It can be fun to play what-if games. For example, what if you suddenly had $50,000: What would you do with it? Many people might start shopping for a fancy new car or look into finishing their basement, among lots of other possibilities.
One terrific thing to do with $50,000, especially if you haven't saved much for your future, would be to invest it for your retirement. Let's assume that's the case. Here's how I might go about investing that money.
Starting from scratch
If I'm starting from scratch, I'll assume that I don't know very much about investing other than the fact that lots of people seem to make a lot of money investing in stocks. Since I don't want to lose this significant chunk of money, I'll be trying to not make crucial errors with it. I'll try to read up on investing, in order to learn what to do and what not to do.
There's a good chance that I'll do at least some of my learning at Fool.com, which has long recommended investing via low-fee, broad-market index funds. These are great for beginning investors, and even seasoned ones can do well by putting much or all of their long-term money in them.
Setting the stage
That "long term" part is right: I should only invest money in the stock market that I won't need for at least five years (if not 10), since the market can be volatile. For the short term, money might be plunked into certificates of deposit (CDs), money market accounts, bonds, or other less-volatile investments.

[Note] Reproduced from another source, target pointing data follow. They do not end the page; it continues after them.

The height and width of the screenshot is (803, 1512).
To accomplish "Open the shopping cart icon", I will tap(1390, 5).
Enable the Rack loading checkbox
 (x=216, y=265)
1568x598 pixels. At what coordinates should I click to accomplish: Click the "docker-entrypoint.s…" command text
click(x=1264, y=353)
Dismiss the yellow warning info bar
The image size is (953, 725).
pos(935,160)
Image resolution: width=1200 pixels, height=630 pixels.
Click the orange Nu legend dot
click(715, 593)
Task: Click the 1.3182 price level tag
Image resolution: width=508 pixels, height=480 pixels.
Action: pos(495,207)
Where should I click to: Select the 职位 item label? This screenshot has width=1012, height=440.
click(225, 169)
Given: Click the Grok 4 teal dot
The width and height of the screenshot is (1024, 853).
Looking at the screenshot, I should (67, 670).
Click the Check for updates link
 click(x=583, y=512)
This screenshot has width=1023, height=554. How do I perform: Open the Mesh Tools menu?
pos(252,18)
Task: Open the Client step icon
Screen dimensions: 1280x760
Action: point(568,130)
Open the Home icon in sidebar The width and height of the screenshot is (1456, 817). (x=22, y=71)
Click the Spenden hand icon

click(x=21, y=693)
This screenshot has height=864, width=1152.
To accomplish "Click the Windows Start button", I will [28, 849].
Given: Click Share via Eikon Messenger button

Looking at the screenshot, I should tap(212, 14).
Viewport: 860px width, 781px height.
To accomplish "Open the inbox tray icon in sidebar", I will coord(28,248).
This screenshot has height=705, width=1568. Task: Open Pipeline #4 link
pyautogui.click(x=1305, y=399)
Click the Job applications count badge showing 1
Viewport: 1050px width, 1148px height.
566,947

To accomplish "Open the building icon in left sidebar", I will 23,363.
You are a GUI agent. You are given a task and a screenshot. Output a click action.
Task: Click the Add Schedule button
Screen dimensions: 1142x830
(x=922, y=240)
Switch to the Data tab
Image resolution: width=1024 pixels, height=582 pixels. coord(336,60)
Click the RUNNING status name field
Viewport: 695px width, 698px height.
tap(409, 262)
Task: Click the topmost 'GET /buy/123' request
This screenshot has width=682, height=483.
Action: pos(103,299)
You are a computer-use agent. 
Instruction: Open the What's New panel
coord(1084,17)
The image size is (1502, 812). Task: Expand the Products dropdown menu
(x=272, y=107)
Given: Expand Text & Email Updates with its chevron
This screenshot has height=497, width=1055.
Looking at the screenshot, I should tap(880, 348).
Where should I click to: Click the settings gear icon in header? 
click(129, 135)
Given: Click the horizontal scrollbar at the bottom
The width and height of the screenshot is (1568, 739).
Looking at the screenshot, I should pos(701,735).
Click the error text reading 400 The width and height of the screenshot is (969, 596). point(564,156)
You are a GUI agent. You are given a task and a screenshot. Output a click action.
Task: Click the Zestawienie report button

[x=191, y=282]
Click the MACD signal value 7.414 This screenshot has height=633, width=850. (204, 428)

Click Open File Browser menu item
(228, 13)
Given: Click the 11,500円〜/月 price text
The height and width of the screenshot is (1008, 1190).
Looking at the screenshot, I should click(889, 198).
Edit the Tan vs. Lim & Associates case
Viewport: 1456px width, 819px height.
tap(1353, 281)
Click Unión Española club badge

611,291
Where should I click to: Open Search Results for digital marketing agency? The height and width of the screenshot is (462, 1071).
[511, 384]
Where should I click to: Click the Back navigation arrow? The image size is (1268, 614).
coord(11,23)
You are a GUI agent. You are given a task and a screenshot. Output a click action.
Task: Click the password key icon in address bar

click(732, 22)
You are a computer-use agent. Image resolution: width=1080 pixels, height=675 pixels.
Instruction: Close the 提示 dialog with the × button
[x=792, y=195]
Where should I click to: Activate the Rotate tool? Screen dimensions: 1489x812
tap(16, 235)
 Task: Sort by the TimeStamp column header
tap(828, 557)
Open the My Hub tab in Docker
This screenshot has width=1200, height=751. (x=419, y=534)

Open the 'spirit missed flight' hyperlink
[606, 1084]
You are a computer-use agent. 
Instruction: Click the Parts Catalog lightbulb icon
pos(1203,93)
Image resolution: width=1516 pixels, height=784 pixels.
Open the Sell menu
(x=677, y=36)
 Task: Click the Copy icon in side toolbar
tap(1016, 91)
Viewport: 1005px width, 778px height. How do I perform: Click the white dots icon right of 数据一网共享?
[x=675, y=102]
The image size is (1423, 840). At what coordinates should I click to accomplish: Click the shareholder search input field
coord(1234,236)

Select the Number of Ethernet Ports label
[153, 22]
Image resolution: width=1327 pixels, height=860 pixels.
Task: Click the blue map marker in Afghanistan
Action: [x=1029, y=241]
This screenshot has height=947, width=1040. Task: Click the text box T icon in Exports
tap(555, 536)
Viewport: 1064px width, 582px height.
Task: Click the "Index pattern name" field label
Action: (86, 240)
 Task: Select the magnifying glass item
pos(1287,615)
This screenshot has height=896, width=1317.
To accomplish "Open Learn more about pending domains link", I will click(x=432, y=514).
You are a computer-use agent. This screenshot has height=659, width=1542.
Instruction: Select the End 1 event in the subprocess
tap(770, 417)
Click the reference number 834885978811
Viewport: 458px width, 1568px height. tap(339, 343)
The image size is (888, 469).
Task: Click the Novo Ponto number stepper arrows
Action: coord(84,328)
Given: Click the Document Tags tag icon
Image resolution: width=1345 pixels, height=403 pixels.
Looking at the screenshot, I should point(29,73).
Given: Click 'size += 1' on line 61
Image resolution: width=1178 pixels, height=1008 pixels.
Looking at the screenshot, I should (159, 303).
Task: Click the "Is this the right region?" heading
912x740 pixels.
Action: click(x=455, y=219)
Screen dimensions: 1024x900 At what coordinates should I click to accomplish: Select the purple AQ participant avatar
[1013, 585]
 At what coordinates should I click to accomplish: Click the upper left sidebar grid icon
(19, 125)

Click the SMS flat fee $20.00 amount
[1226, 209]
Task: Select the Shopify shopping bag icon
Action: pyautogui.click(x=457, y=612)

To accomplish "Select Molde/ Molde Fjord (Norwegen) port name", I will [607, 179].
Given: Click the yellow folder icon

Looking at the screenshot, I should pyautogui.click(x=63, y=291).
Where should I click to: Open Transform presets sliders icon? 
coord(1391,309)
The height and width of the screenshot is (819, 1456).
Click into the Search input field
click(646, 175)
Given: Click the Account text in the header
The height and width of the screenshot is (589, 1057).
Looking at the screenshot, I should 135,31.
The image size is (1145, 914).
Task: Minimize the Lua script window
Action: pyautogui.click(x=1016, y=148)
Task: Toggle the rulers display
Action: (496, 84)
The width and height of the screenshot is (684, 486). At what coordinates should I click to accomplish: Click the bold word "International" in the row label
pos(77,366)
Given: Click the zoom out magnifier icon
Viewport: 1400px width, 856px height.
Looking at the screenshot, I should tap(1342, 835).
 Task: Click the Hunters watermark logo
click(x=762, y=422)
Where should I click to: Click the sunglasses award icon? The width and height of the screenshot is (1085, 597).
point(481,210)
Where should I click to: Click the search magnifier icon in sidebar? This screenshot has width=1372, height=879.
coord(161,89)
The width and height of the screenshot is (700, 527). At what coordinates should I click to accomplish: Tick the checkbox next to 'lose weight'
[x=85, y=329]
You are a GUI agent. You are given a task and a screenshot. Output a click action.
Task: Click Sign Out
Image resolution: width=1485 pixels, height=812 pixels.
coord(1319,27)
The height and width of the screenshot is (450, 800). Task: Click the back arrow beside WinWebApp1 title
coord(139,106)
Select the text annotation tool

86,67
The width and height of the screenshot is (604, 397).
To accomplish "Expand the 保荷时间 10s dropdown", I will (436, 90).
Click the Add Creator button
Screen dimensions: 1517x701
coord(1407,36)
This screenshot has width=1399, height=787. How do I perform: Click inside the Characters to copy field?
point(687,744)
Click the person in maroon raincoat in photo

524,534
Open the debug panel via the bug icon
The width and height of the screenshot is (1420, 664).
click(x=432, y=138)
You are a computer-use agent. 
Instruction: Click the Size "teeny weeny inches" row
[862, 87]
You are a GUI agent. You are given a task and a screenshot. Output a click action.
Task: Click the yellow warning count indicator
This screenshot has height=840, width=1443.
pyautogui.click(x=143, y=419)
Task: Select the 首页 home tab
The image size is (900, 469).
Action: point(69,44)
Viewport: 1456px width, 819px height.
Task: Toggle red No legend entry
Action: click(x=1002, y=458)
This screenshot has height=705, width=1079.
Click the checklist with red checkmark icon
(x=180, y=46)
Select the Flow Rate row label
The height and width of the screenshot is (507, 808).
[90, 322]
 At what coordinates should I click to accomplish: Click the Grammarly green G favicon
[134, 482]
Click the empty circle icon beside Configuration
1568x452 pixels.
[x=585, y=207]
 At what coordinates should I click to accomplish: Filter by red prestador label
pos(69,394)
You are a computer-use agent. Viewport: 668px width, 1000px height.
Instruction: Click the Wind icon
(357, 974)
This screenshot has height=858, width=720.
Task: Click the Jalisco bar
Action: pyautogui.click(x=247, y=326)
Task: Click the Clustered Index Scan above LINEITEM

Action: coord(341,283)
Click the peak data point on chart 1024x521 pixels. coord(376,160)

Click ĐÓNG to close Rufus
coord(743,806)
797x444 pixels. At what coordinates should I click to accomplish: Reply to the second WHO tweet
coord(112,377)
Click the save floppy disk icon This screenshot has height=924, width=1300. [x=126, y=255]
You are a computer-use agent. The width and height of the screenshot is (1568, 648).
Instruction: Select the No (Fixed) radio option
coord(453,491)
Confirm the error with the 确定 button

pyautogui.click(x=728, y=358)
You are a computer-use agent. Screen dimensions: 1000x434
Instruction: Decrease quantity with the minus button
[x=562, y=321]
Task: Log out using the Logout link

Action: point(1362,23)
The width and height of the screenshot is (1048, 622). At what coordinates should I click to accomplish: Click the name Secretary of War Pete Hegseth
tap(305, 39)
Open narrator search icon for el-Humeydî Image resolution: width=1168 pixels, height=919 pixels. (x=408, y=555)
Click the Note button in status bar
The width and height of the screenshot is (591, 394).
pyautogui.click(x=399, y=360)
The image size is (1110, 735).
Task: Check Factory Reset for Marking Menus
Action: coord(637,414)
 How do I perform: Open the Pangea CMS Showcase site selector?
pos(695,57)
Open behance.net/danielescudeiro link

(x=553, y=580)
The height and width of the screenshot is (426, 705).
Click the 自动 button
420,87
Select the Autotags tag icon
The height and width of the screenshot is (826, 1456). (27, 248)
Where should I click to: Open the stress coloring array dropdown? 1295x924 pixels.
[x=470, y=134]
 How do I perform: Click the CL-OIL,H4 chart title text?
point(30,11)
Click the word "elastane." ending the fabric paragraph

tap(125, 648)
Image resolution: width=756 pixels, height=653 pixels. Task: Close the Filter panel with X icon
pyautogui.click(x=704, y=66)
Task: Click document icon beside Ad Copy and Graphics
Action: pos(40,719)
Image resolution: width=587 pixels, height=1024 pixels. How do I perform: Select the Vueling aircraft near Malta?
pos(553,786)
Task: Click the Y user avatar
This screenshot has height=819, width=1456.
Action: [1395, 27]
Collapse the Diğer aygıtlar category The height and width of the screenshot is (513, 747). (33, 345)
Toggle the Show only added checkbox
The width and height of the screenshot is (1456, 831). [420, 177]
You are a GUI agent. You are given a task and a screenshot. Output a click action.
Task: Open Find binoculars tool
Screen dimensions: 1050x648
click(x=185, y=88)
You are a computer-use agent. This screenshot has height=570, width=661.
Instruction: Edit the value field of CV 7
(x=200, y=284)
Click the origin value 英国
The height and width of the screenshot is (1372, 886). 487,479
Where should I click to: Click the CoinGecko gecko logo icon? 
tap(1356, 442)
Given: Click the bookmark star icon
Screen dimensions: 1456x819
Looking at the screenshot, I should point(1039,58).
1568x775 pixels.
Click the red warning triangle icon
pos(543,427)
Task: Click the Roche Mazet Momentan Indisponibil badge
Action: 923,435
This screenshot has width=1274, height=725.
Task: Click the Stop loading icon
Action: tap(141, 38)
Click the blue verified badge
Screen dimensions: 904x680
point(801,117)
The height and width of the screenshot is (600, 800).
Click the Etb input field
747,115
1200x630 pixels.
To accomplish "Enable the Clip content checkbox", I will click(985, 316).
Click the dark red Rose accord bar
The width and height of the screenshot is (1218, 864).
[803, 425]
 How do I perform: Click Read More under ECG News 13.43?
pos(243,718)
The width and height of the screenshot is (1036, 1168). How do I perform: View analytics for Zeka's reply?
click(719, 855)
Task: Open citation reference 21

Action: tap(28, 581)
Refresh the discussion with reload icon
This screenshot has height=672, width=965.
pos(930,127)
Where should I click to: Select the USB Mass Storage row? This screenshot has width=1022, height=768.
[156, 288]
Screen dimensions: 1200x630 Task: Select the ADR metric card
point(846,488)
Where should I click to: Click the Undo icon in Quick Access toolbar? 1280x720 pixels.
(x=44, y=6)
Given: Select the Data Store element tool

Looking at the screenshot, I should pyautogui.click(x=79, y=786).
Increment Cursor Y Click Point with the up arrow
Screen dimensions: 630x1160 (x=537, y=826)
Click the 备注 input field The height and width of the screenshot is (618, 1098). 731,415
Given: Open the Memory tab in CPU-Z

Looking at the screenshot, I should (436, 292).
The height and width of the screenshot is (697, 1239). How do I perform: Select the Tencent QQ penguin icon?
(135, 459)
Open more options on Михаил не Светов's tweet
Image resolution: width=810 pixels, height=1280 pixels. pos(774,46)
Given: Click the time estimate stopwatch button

Here's another consideration: If I have any debt with high interest rates, such as with credit cards, I'd do well to pay that off pronto -- such debt can make it hard to ever get ahead financially. If you're earning an annual average of, say, 8% to 15% in stocks but are paying 20% to 25% on your debt, you can lose ground instead of gaining it. So some of that $50,000 (or all, if need be) should pay off high-interest debt.
Also, if I don't yet have an emergency fund, with enough to fully support me for at least three to six months, then I should apply some or all of my $50,000 to such a fund. Yes, it might be more exciting to put it all into stocks, but if you don't have your ducks in a row, with credit card debt paid off and an emergency fund ready, your dreams of stock market riches could crash.
Investing that $50,000
So let's say I have a ready emergency fund and no high-interest debt. I'm ready to invest! I think that as such a new investor, I'd begin with one or more index funds. Money I invest in such funds will be spread out across the host of stocks held in the index that the fund tracks. So an S&P 500 index fund will spread investor dollars across the 500 stocks in the S&P.
Good index funds (and there are many of them) charge very little in fees, which means I'll earn nearly the same return as the overall index -- and over long periods, the stock market has averaged returns close to 10% annually.
Here are three solid exchange-traded funds (ETFs), which are essentially funds that trade like stocks. Each is a low-cost index fund.
- SPDR S&P 500 ETF (SPY 0.62%)
- Vanguard Total Stock Market ETF (VTI 0.56%)
- Vanguard Total World Stock ETF (VT 0.75%)
Respectively, these investments can have you instantly invested in roughly 80% of the U.S. stock market, the entire U.S. stock market, or just about all of the world's stock market.
What to expect
Now, on to the most exciting part of this what-if exercise! Let's see what I can expect from my investment. Here's how it would look if I averaged 8% growth annually:
Over This Period, at 8% Annually... | ...$50,000 Grows to |
---|---|
5 years |
$73,466 |
10 years |
$107,946 |
20 years |
$233,048 |
30 years |
$503,133 |
40 years |
$1.1 million |
Wow! I can amass $1 million if I have 40 years. Which I don't. So what else might I do? Well, it would be smart to just keep adding to this investment account every year. Here's how much I might amass if I add either $10,000 annually or $20,000 annually:
Over This Period, at 8% Annually... | ...$50,000 Plus $10,000 a Year Becomes | ...$50,000 Plus $20,000 a Year Becomes |
---|---|---|
5 years |
$136,826 |
$200,185 |
10 years |
$264,401 |
$420,856 |
20 years |
$727,277 |
$1.2 million |
30 years |
$1.7 million |
$3 million |
40 years |
$3.9 million |
$6.7 million |
Next steps
The numbers above are pretty impressive, showing just how far I might go starting with $50,000 and sticking solely with index funds. But what if I want to do better -- and faster? I might put some or much of my money into carefully chosen individual stocks, particularly growth stocks.
Doing so might have me averaging annual growth of 15% or possibly 20% or more over long periods. But it's far from guaranteed. Many growth stocks will be long-term amazing performers, but others will flame out. Some will just be so overvalued when you buy them that they won't grow as much as you had hoped over the long run.
To succeed in growth-stock investing, I would need to do a lot of reading and learning. It might be best to stick mostly to index funds and just put some of my money toward growth, if any. The Motley Fool's investing philosophy would have me buy 25 or more stocks, aiming to hold them for at least five years. That should give even overvalued stocks a reasonable chance to grow.